The Western Reserve

1966
The Western Reserve
Title The Western Reserve PDF eBook
Author Harlan Hatcher
Publisher
Pages 368
Release 1966
Genre Western Reserve
ISBN


The Encyclopedia of Cleveland History

1996
The Encyclopedia of Cleveland History
Title The Encyclopedia of Cleveland History PDF eBook
Author David Dirck Van Tassel
Publisher
Pages 1206
Release 1996
Genre History
ISBN

Clevelanders are rediscovering the richness of their history, and the encyclopedia project has played a vital role in this process. -- Northwest Ohio Quarterly These two volumes clearly establish a standard for encyclopedias devoted to city history and biography. -- Choice Both volumes are interesting to read and are useful reference tools. -- American Reference Books Annual The first edition of this remarkable encyclopedia was published in 1987 to enthusiastic reviews. Out of print for several years, the Encyclopedia is now being reissued in an expanded, two-volume format to commemorate the bicentennial of Cleveland's founding. Volume One, The Encyclopedia of Cleveland History, contains more than 2000 entries, 150 photographs, maps and charts. Volume Two, the Dictionary of Cleveland Biography, with over 1600 entries, is the first major biographical guide to Cleveland published since the 1920s.


John D. Rockefeller

1972
John D. Rockefeller
Title John D. Rockefeller PDF eBook
Author Grace Goulder Izant
Publisher Cleveland : Western Reserve Historical Society, 1972 [c1973]
Pages 344
Release 1972
Genre Biography & Autobiography
ISBN

For more than sixty years, Rockefeller called Cleveland home: it was where he married and raised his children, where he launched his business career, where he kept a secluded retreat, and where he was buried.


Captives and Corsairs

2011-03-11
Captives and Corsairs
Title Captives and Corsairs PDF eBook
Author Gillian Weiss
Publisher Stanford University Press
Pages 606
Release 2011-03-11
Genre History
ISBN 0804777845

Captives and Corsairs uncovers a forgotten story in the history of relations between the West and Islam: three centuries of Muslim corsair raids on French ships and shores and the resulting captivity of tens of thousands of French subjects and citizens in North Africa.

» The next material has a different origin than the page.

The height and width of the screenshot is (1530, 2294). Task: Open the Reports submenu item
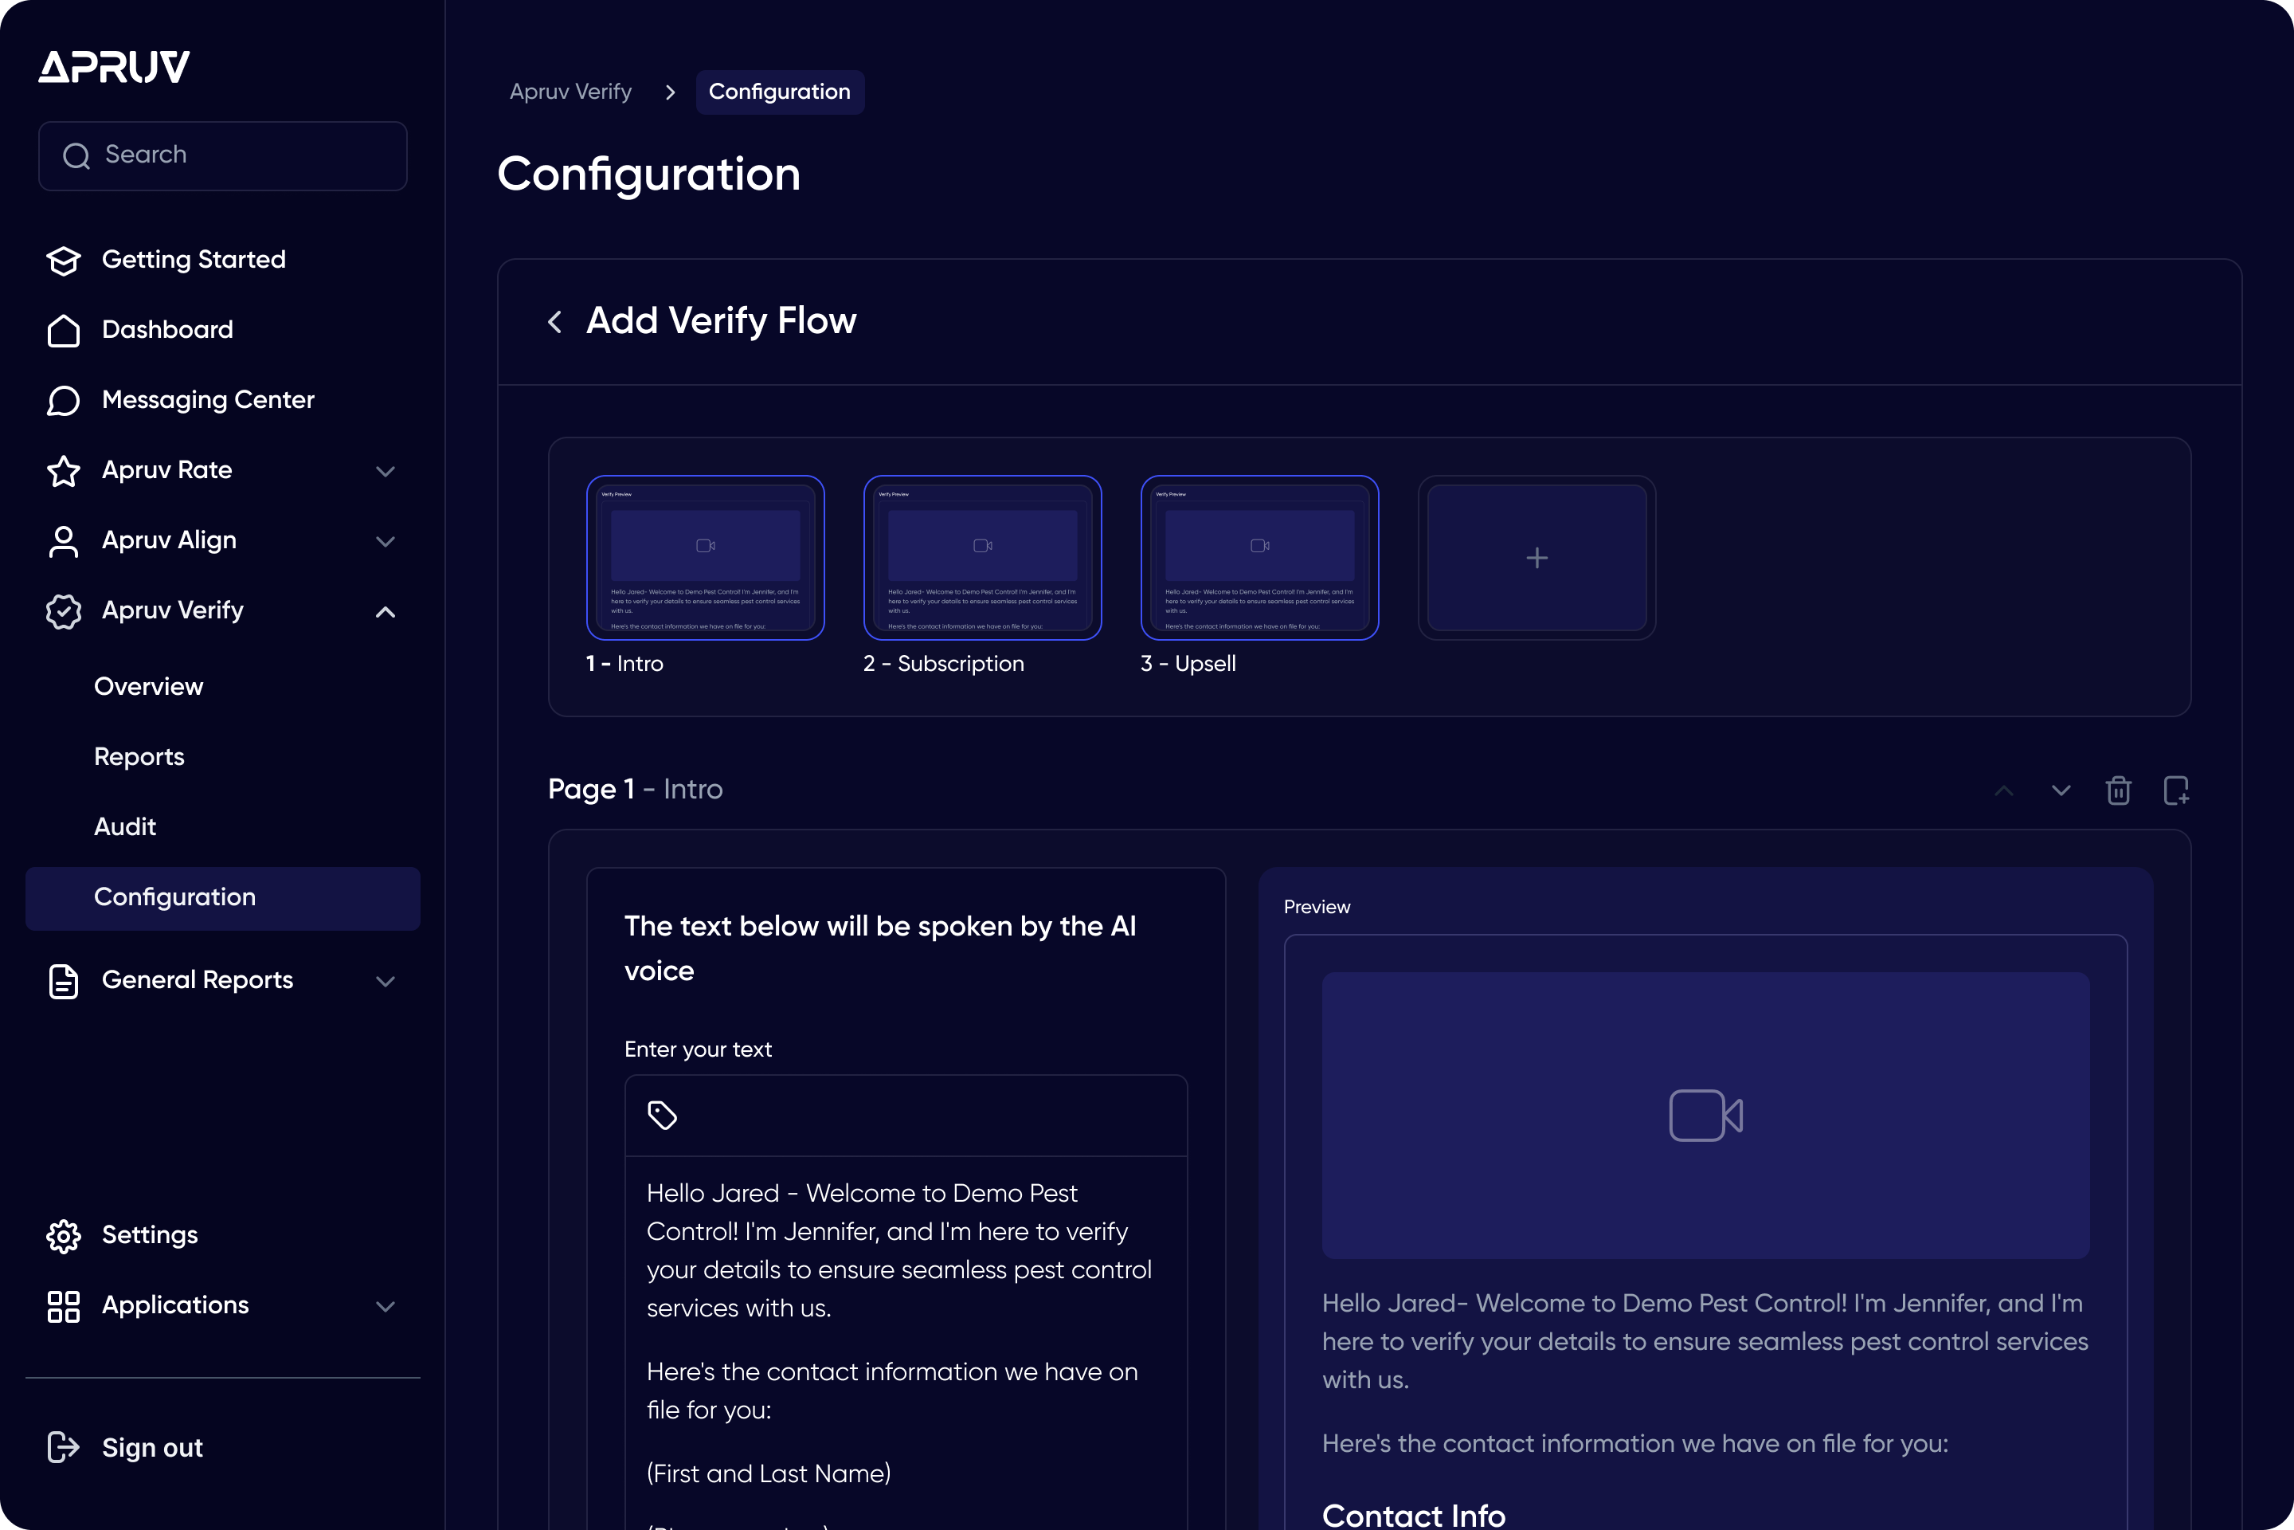[x=139, y=757]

Through an analysis of archival materials, writings, and images produced by contemporaries, the book fundamentally revises our picture of France's emergence as a nation and a colonial power, presenting the Mediterranean as an essential vantage point for studying the rise of France. It reveals how efforts to liberate slaves from North Africa shaped France's perceptions of the Muslim world and of their own "Frenchness". From around 1550 to 1830, freeing these captives evolved from an expression of Christian charity to a method of state building and, eventually, to a rationale for imperial expansion. Captives and Corsairs thus advances new arguments about the fluid nature of slavery and firmly links captive redemption to state formation—and in turn to the still vital ideology of liberatory conquest.